LGBTQIA+ Community & Domestic Abuse

Domestic Abuse can happen to anyone, but it doesn’t always present in the same way.

Those in the Lesbian Gay Bisexual Trans Queer Intersex Asexual+ (LGBTQIA+) community may experience specific forms of abuse and be at risk of certain types of abuse more often than others.

This page provides a brief summary of some key points of awareness around domestic abuse in the LGBTQIA+ community, it’s prevalence, and the barriers faced by those in the community when accessing support.

If you or someone you know is in immediate danger, please call 999

This video was produced by ACON Health based in New South Wales, Australia

Prevalence of abuse in the LGBTQIA+ community

These are the average numbers of people from each community who are likely to experience domestic abuse in their lifetimes.

In 2018, Galop’s national research showed that 11% of LGBT people had faced domestic abuse from a partner in the last year. This increased to 17% of black, Asian and minority ethnic LGBT people.

LGBTQIA+ prevalence

Stonewall, 2018
Scottish Transgender Alliance, 2013

LGBTQIA+ Domestic Abuse

Power and Control in LGBTQIA+ Relationships

People from the LGBTQIA+ Community will experience many well-established tactics of power and control by their perpetrator/s.

However, they are also more at risk to be subject to particular forms of power and control as a result of the social rejection of their identity and the general landscape of discrimination and continued social stigmatisation around those in the community.

This may include:

  • Homophobia/Biphobia/Transphobia or manipulation of someone’s internalised Homophobia/Biphobia/Transphobia

  • Conversion therapy

  • Threats to ‘out’ someone to their family/ colleagues/ friends

  • Withholding housing or financial support from them

  • Withholding medication or access to healthcare

Difficulties with disclosure

  • The history of violence and legal discrimination as well as the general homo/trans/biphobia in British society can dissuade LGBTQ+ victim-survivors from disclosing for fear of giving a community already being marginalised a ‘bad name’.

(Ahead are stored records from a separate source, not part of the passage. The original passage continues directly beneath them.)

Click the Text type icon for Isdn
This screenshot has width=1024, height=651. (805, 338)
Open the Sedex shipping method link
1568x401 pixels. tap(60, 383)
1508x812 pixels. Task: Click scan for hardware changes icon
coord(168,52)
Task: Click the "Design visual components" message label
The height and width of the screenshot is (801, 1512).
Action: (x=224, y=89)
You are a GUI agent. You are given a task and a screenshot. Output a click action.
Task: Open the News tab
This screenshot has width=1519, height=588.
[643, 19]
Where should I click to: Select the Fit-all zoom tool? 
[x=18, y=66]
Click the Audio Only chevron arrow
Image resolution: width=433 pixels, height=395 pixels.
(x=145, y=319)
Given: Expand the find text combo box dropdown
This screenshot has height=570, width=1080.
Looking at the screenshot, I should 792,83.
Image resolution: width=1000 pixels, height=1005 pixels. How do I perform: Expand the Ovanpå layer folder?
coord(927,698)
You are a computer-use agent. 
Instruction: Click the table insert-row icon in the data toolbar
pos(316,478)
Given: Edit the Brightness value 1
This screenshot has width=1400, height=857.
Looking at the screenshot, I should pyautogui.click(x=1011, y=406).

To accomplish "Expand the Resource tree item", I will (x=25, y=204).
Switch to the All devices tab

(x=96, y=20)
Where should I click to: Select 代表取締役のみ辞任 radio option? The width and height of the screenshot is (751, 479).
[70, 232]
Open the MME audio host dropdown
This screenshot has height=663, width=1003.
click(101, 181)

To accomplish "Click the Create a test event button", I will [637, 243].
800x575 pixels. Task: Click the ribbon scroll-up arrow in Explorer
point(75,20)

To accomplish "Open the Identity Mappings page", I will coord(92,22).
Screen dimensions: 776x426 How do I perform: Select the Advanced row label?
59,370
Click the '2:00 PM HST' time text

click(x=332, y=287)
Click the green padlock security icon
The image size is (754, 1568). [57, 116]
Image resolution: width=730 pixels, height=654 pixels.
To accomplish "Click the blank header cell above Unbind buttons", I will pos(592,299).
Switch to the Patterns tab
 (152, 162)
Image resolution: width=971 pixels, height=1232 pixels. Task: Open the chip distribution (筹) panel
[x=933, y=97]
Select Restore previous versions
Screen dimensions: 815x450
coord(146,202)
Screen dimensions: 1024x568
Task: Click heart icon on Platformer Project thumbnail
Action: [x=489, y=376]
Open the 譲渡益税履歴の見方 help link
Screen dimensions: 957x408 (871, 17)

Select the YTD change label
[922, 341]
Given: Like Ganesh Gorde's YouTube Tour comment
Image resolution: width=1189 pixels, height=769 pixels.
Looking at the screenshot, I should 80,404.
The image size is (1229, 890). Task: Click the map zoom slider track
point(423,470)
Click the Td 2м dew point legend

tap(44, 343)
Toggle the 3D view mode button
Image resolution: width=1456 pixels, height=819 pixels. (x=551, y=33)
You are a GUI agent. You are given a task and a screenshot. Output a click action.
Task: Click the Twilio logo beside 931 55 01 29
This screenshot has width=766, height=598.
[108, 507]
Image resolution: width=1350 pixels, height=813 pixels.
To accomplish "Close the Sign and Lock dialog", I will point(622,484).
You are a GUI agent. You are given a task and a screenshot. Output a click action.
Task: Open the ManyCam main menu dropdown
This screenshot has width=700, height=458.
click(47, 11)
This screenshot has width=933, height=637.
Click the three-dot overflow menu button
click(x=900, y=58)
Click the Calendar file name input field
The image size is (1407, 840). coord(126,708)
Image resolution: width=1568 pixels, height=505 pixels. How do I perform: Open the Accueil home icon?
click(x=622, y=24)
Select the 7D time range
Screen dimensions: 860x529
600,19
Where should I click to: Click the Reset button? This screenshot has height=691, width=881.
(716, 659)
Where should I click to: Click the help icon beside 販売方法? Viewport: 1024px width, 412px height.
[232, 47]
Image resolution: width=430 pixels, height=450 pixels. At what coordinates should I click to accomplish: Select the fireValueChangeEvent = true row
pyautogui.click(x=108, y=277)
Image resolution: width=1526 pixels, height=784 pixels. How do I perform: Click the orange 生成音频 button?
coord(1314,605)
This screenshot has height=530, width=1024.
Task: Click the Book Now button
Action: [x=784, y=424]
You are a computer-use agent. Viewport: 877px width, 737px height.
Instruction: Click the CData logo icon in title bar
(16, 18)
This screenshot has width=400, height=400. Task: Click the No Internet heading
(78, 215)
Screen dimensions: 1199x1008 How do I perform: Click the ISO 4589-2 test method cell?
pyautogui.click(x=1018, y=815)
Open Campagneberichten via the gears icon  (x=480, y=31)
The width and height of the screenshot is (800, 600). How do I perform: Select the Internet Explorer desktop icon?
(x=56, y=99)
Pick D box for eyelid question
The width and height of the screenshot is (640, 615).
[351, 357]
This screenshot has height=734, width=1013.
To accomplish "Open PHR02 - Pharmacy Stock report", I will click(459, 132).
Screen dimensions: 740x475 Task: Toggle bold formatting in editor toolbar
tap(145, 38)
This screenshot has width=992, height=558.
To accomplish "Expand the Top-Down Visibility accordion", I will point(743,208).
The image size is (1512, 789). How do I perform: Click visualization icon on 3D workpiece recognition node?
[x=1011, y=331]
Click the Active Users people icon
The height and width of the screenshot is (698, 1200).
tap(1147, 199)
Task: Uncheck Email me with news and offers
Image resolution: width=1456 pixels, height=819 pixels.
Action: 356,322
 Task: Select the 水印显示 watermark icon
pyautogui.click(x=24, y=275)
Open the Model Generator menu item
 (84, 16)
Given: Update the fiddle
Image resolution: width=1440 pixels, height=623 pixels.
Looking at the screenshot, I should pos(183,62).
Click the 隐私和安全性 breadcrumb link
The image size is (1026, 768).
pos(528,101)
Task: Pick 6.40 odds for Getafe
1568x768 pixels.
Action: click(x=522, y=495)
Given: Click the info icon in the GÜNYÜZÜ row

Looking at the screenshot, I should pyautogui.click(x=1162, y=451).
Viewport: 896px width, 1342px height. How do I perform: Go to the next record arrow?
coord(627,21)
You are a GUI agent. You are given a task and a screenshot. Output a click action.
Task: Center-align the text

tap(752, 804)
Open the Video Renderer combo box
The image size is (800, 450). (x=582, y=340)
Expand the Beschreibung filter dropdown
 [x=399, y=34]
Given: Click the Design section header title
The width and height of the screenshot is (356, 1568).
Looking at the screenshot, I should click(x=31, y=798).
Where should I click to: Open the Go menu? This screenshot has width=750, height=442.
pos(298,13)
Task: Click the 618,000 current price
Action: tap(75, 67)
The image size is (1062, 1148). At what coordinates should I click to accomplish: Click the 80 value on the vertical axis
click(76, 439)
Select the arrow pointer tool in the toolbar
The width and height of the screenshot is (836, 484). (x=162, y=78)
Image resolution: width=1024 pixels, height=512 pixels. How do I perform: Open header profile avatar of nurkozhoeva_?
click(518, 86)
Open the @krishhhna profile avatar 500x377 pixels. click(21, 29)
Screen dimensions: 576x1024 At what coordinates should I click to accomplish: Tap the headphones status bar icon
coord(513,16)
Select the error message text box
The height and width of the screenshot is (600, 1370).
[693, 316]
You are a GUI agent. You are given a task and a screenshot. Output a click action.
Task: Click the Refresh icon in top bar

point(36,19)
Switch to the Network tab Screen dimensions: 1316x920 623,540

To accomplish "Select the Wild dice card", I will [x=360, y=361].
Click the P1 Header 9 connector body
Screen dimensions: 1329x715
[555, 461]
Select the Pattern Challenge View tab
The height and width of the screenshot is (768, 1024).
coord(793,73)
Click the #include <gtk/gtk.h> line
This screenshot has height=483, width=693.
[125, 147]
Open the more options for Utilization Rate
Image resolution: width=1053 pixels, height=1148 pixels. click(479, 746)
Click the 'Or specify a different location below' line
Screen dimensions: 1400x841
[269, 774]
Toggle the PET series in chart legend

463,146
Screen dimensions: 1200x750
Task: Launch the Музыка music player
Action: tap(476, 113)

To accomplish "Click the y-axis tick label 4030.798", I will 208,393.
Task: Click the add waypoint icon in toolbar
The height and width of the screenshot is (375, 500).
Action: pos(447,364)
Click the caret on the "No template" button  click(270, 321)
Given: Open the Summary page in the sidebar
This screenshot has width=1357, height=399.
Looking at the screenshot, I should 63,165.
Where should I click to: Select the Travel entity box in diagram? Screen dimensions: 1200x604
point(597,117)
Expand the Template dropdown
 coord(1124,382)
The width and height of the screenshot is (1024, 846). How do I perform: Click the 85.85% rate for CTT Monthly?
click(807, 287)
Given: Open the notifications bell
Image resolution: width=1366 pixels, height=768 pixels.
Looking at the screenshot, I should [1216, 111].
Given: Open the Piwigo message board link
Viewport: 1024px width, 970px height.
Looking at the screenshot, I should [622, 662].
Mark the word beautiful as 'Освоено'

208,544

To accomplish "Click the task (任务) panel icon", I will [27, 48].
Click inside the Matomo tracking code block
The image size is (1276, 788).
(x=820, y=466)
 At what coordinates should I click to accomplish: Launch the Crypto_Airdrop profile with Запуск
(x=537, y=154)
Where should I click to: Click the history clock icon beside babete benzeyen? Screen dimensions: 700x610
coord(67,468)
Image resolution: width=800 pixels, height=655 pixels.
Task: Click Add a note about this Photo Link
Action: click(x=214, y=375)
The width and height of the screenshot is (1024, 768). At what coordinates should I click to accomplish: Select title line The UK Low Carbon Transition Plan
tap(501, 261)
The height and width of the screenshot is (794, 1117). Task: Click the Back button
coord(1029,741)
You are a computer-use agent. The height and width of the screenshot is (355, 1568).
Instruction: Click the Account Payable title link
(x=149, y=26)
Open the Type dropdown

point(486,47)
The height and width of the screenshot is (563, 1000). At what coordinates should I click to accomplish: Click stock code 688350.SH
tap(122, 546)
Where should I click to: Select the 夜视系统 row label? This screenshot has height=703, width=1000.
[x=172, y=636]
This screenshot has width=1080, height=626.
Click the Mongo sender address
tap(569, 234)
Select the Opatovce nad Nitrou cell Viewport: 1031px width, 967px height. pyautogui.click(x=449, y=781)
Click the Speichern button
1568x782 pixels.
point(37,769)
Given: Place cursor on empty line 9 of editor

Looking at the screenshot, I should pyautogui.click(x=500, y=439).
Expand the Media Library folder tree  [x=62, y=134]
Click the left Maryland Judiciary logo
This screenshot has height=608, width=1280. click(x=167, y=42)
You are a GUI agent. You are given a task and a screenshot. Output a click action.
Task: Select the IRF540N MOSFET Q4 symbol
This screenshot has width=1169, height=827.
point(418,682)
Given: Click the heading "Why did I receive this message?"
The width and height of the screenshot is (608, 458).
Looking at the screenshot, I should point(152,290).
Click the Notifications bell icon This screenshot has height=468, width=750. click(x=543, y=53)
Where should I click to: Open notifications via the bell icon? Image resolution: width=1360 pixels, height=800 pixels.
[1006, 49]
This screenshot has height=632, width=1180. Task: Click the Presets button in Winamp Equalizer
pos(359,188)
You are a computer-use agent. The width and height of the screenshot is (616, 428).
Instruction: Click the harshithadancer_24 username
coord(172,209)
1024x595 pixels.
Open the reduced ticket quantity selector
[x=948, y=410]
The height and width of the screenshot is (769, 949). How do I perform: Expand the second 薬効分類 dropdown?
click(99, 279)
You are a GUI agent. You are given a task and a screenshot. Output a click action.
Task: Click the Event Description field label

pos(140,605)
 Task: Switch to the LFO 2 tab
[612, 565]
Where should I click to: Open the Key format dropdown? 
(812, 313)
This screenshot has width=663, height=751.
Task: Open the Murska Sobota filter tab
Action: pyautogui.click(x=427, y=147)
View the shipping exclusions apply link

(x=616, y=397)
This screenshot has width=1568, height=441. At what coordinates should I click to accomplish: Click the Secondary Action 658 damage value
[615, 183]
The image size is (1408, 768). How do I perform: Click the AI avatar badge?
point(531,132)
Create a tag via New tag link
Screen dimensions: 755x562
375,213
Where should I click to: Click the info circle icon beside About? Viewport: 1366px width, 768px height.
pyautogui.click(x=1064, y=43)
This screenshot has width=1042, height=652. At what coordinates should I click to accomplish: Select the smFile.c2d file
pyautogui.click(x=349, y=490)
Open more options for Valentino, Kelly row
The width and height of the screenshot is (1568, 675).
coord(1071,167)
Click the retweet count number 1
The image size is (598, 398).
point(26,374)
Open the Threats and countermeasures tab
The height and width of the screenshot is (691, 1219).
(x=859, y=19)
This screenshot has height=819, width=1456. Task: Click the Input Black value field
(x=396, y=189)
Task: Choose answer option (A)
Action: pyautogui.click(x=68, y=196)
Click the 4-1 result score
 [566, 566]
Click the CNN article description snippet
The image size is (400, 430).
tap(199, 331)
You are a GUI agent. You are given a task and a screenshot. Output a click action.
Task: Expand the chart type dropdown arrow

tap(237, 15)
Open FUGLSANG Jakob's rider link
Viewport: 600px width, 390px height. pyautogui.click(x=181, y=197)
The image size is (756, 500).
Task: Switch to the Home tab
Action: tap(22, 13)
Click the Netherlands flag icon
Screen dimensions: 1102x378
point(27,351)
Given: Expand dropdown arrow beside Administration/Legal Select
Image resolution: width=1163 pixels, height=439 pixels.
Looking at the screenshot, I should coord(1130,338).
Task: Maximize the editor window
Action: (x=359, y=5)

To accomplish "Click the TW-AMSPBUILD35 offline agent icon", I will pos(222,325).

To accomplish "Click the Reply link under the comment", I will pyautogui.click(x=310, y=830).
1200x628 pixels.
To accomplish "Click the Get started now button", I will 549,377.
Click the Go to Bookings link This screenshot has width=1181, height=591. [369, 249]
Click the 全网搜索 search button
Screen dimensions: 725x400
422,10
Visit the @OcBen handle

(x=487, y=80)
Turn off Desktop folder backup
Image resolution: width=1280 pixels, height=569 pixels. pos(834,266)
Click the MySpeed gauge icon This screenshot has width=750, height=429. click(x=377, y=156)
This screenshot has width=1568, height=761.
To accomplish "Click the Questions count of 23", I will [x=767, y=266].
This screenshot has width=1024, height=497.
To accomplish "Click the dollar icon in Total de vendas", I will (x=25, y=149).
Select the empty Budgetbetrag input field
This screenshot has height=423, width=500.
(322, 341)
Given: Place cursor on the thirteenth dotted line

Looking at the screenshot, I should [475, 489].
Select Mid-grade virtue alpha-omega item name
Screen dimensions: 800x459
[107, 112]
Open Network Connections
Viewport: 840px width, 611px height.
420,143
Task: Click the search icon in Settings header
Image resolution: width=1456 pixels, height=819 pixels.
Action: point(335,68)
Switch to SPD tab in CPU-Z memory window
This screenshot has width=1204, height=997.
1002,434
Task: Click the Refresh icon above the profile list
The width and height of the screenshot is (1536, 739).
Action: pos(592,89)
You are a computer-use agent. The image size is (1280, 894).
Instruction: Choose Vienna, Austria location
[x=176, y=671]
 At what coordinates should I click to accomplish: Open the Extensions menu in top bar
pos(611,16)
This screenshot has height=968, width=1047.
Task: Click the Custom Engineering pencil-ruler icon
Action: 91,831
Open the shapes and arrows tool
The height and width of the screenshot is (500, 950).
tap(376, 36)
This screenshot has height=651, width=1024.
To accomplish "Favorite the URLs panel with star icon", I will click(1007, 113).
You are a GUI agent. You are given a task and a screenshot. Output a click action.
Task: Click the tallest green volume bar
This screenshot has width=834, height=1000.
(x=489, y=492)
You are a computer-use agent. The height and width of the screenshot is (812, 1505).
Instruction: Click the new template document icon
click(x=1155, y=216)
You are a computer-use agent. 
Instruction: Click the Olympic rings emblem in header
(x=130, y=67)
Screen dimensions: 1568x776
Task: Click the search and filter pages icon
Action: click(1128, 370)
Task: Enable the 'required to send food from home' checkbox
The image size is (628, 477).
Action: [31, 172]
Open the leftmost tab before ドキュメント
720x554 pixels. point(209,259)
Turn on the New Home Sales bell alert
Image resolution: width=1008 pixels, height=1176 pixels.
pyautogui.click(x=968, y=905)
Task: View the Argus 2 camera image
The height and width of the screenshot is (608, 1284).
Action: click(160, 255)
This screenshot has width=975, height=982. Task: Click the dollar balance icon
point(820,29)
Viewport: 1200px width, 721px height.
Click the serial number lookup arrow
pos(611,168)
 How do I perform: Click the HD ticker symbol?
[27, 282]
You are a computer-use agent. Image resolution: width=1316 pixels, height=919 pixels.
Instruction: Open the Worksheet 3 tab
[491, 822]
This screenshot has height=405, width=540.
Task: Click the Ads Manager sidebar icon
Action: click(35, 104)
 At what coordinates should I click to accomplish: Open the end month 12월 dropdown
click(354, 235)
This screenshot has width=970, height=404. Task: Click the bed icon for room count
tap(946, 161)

  • Fear of ‘outing’ themselves by reporting. This is often compounded when living in smaller towns and rural areas and can make it difficult for the abused partner to seek help.

  • Heteronormative assumptions may lead Police and other agencies to misunderstand the situation as a ‘fight’ between two men or women rather than a violent intimate relationship.

  • Most information on domestic abuse relates to the experiences of heterosexual women.

    This lack of understanding means that some people may not:

    • Believe it happens in LGBTQ+ relationships.
    • Recognise their experience of domestic abuse as that.
    • Know how to respond if they see domestic abuse being experienced by their friends or family.